Glencore’s All Over Oil Just Now, From Crude to Extra Virginby
Commodity trader has built a desk to trade olive oil in Madrid
More volatile prices increase opportunities for trading firms
Glencore Plc’s got oil trading covered these days, from the crude that drives the global economy to the dressing for your side salad.
The world’s biggest commodity trader, which shocked energy-market watchers this month with an $11 billion investment with partner Qatar in Russian oil producer Rosneft PJSC, has been working at the other end of the scale by quietly building a two-person desk trading olive oil in Madrid.
Glencore is better known in commodities for dealing in big markets such as coal, copper, crude and wheat. But the Zug, Switzerland-based company also trades niche products from vanadium to chickpeas. The olive oil desk opened in the capital of the largest producer of the commodity about 18 months ago. While a spokesman for Glencore confirmed the information, the business is so small it doesn’t rate a mention on the company website.
Yet there’s money to be made from trading in increasingly volatile markets for the Mediterranean staple as olive trees have been affected by more erratic weather in recent years, including droughts and downpours, and pest outbreaks. World prices surged in 2015 to the highest in almost 20 years before sinking this year. Demand is also growing for the oil, known for its health benefits, in emerging markets from China to Russia and Brazil.
"Volatility has increased in the most recent years because of weather problems," said Vito Martielli, an analyst at Rabobank International in Utrecht. "We’ve seen a couple of price spikes in the last couple of years, more frequent than what we used to see."

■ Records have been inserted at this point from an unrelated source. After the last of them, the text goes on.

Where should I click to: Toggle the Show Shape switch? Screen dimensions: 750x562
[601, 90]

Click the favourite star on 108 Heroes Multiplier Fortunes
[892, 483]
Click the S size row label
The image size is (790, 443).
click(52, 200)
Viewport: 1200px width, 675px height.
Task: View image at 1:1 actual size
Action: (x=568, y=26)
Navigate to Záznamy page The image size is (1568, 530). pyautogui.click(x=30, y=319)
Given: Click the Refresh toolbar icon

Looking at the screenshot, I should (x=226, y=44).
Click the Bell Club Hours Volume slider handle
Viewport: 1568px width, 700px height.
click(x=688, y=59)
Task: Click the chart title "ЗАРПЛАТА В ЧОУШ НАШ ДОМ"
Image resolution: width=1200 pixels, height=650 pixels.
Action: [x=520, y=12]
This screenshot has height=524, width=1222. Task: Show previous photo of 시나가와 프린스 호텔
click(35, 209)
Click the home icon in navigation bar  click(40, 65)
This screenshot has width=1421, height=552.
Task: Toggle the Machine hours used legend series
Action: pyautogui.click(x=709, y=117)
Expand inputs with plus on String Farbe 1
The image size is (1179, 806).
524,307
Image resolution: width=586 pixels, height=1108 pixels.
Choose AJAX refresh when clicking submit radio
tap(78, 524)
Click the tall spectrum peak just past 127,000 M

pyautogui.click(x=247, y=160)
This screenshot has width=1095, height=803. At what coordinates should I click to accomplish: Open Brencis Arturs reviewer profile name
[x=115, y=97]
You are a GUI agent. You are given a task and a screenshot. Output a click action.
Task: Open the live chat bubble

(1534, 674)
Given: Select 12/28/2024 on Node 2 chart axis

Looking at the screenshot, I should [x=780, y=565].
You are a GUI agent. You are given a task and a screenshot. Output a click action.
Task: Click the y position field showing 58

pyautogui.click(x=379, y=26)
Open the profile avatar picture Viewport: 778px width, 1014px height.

Interruptions in supply seen every six to seven years in earlier decades are becoming more frequent because of bad weather, while demand is set to outpace production, according to the bank. Unstable weather has affected the most important producing countries three times in the last five years, leading to supply shocks, it said.
Poor weather and pests in southern Europe mean output in the season that’s just started may fall 14 percent to 2.7 million metric tons, the International Olive Council forecasts. Spanish production, accounting for more than 40 percent of world supply, will drop 6 percent, Italian by 49 percent and Greek by 19 percent, the Madrid-based organization says.
Prices of extra virgin olive oil in southern Spain have rallied since the start of November to 3,271.75 euros ($3,417) a ton as floods damaged groves in Andalusia, the main producing region. They have gained almost 50 percent in the past two years. Prices in Italy reached an almost 10-month high earlier this month.
Still, olive oil trading remains a niche that hasn’t developed a futures market like those for soybean oil and palm oil. Spain tried to build such a market in Jaen, the Andalusian town known as the olive oil capital, from 2004 but it closed this year with limp volumes.
While the biggest agricultural traders including Archer-Daniels-Midland Co., Bunge Ltd. and Cargill Inc. have been involved in the olive oil market, most are focused on bottling, not trading. Bunge said this month it will buy a Turkish company to diversify into higher-value olive oil.
With global output of about 3 million tons, the industry is dwarfed by palm oil and soy oil production, both about 20 times larger.
“We cannot ignore olive oil,” Henri Rieux, a spokesman for Bunge, said by phone. "The consumers are very fanatical about it.”